▶ _PROBLEM STATEMENT_
The response should be the lines of the data, starting at the first and ending at the one that contains "The height and width of the screenshot is (396, 800).", copied without change.

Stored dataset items
------------------------------------

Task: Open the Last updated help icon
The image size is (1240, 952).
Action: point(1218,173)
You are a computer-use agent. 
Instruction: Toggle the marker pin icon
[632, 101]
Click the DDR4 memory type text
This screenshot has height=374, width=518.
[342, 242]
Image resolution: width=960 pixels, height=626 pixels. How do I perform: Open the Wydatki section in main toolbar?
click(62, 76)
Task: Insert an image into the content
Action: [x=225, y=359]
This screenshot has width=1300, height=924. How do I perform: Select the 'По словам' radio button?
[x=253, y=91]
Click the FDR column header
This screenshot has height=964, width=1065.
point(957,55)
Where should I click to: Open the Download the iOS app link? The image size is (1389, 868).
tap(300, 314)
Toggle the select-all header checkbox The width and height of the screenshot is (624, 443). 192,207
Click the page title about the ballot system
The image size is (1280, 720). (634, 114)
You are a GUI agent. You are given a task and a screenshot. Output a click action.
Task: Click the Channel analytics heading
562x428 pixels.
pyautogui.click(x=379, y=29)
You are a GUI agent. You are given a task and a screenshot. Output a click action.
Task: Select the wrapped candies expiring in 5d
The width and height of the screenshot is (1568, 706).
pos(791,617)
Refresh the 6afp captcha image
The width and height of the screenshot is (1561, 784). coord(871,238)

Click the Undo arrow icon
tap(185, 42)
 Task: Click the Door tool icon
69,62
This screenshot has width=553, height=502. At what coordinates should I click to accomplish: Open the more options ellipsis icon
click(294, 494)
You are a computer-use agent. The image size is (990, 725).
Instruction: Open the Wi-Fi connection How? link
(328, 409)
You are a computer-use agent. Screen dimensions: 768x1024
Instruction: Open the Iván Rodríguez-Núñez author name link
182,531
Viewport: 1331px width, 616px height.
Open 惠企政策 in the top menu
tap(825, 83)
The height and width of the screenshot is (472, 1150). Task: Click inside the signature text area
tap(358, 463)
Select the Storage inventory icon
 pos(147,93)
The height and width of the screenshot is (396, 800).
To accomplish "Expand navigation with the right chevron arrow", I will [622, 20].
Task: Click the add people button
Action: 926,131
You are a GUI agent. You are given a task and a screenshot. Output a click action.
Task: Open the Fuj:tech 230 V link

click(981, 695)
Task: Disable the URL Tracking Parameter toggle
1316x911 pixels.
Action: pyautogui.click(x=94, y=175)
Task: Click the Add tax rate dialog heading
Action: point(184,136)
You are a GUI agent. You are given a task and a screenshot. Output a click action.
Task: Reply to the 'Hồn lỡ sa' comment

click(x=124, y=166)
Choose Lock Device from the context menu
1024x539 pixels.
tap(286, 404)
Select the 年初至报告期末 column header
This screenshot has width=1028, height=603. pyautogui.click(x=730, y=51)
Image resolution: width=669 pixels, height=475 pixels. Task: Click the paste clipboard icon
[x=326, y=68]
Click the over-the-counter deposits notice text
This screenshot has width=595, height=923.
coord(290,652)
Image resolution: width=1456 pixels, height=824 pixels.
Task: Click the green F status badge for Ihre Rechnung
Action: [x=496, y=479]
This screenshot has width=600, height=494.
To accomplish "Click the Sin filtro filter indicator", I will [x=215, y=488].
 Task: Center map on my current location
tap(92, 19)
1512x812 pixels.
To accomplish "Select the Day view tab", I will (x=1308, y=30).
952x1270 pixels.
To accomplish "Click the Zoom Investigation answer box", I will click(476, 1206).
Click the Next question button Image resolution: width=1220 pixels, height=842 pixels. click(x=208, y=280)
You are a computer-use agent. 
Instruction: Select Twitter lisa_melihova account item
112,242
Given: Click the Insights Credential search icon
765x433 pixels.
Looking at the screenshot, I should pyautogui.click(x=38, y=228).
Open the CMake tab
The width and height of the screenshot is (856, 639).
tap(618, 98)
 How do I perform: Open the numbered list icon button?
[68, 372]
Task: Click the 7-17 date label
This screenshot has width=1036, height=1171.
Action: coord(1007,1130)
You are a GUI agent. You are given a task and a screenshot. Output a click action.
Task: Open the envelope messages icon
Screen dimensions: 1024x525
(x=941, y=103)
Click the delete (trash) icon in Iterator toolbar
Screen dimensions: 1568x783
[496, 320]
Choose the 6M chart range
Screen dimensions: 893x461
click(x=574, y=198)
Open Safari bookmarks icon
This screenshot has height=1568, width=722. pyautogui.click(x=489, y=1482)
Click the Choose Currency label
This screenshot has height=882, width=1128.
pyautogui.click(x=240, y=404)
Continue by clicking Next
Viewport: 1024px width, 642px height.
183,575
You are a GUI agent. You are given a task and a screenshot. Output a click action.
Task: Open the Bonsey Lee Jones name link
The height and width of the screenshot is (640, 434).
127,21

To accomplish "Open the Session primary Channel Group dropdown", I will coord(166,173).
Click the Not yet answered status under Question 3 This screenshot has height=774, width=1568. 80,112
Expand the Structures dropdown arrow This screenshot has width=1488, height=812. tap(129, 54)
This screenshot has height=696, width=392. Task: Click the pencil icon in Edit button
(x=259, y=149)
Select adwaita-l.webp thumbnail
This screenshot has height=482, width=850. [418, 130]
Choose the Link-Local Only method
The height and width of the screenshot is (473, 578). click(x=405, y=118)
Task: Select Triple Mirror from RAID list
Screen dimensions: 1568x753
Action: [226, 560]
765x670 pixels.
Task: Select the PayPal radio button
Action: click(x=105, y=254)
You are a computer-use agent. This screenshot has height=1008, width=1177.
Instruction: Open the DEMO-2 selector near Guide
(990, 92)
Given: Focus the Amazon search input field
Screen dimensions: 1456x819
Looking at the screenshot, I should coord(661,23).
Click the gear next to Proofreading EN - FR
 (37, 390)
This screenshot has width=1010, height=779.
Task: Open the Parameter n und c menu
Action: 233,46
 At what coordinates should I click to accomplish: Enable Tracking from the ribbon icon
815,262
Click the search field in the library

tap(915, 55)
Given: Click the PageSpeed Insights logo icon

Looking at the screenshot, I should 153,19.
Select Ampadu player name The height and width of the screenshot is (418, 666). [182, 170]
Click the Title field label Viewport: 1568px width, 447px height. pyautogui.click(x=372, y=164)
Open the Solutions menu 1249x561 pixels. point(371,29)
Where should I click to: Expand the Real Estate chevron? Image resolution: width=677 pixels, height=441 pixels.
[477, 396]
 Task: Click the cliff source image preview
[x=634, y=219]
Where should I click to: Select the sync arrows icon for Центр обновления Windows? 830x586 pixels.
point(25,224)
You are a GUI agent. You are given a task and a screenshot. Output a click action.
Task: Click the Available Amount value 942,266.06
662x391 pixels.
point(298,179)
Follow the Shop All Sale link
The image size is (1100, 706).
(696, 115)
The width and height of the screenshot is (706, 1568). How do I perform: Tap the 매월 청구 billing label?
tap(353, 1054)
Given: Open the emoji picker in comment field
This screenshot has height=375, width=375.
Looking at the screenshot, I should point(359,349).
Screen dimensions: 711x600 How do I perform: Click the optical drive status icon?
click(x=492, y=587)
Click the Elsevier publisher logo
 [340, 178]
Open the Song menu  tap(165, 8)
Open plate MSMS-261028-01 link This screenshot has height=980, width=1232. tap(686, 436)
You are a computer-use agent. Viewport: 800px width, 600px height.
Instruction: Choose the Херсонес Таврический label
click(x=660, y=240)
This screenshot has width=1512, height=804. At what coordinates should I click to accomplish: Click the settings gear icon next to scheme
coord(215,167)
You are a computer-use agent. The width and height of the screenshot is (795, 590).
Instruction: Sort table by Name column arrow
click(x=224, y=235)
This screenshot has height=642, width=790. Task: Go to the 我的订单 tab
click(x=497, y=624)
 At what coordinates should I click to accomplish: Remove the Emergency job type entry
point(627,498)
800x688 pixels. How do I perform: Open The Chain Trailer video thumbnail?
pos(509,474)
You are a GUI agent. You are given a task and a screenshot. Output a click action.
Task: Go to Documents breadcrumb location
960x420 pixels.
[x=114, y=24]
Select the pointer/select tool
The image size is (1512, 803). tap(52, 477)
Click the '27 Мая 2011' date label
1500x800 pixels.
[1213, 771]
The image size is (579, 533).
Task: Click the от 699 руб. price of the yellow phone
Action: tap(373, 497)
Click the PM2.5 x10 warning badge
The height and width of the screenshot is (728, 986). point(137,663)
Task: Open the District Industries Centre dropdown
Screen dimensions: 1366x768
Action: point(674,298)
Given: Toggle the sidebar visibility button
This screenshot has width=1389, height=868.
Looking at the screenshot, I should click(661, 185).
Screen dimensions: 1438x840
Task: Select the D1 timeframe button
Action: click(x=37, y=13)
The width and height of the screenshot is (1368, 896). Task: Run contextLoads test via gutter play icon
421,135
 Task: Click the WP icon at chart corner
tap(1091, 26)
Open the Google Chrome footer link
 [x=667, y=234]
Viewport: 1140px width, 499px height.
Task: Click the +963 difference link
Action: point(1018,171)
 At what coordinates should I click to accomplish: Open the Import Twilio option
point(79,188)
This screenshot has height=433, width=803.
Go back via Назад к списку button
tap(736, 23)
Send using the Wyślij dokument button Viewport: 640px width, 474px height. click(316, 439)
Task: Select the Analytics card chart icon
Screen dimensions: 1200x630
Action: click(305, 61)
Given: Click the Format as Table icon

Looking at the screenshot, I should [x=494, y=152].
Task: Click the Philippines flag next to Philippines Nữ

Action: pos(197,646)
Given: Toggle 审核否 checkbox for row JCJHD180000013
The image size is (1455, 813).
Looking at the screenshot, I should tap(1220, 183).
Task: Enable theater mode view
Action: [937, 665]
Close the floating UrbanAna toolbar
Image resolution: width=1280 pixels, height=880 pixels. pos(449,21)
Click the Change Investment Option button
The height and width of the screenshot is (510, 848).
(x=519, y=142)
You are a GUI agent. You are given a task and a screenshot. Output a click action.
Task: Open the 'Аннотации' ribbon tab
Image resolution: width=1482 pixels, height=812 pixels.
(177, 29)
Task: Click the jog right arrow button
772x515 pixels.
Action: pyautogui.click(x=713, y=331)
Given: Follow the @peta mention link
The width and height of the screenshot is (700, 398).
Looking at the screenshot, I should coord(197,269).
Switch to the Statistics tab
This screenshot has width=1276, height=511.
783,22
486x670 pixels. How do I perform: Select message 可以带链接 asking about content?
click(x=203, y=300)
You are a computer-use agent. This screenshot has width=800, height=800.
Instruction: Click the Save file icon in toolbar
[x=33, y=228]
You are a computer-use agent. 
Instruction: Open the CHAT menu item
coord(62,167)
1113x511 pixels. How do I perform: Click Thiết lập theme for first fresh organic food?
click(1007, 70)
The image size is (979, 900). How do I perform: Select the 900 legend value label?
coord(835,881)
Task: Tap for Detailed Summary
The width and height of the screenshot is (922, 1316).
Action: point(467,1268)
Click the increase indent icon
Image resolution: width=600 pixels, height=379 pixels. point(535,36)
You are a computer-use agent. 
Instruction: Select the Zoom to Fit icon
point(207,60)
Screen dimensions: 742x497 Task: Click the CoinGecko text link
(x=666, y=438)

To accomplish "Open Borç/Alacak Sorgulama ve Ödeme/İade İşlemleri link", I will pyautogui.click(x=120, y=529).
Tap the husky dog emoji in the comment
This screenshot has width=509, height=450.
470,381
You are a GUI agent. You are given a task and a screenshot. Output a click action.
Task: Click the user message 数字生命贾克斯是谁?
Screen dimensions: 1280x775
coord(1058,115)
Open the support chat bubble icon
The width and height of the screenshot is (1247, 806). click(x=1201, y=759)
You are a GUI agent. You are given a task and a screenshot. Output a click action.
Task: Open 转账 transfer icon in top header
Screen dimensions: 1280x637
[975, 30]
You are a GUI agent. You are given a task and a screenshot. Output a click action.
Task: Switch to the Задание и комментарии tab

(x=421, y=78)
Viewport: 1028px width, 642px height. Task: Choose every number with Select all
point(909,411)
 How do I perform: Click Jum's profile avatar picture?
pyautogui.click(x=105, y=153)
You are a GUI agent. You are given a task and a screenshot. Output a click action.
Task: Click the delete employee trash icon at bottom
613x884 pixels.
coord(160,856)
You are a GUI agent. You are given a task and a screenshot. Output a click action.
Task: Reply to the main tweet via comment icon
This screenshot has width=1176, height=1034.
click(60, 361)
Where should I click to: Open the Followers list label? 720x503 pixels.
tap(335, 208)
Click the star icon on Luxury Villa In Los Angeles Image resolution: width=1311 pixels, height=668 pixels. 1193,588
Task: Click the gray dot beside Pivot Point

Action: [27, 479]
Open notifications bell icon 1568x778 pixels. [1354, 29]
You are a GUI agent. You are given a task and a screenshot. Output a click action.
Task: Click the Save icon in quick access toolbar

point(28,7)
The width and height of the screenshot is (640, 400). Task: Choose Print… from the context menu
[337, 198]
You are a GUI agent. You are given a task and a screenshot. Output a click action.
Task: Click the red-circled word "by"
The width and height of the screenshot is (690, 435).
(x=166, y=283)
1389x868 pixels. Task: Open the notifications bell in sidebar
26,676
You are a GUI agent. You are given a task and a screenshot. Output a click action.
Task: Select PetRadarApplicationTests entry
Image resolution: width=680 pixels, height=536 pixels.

------------------------------------

▶ _EXERCISE ANSWER_
Task: Open the Last updated help icon
The image size is (1240, 952).
Action: point(1218,173)
You are a computer-use agent. 
Instruction: Toggle the marker pin icon
[632, 101]
Click the DDR4 memory type text
This screenshot has height=374, width=518.
[342, 242]
Image resolution: width=960 pixels, height=626 pixels. How do I perform: Open the Wydatki section in main toolbar?
click(62, 76)
Task: Insert an image into the content
Action: [x=225, y=359]
This screenshot has width=1300, height=924. How do I perform: Select the 'По словам' radio button?
[x=253, y=91]
Click the FDR column header
This screenshot has height=964, width=1065.
point(957,55)
Where should I click to: Open the Download the iOS app link? The image size is (1389, 868).
tap(300, 314)
Toggle the select-all header checkbox The width and height of the screenshot is (624, 443). 192,207
Click the page title about the ballot system
The image size is (1280, 720). (634, 114)
You are a GUI agent. You are given a task and a screenshot. Output a click action.
Task: Click the Channel analytics heading
562x428 pixels.
pyautogui.click(x=379, y=29)
You are a GUI agent. You are given a task and a screenshot. Output a click action.
Task: Select the wrapped candies expiring in 5d
The width and height of the screenshot is (1568, 706).
pos(791,617)
Refresh the 6afp captcha image
The width and height of the screenshot is (1561, 784). coord(871,238)

Click the Undo arrow icon
tap(185, 42)
 Task: Click the Door tool icon
69,62
This screenshot has width=553, height=502. At what coordinates should I click to accomplish: Open the more options ellipsis icon
click(294, 494)
You are a computer-use agent. The image size is (990, 725).
Instruction: Open the Wi-Fi connection How? link
(328, 409)
You are a computer-use agent. Screen dimensions: 768x1024
Instruction: Open the Iván Rodríguez-Núñez author name link
182,531
Viewport: 1331px width, 616px height.
Open 惠企政策 in the top menu
tap(825, 83)
The height and width of the screenshot is (472, 1150). Task: Click inside the signature text area
tap(358, 463)
Select the Storage inventory icon
 pos(147,93)
The height and width of the screenshot is (396, 800).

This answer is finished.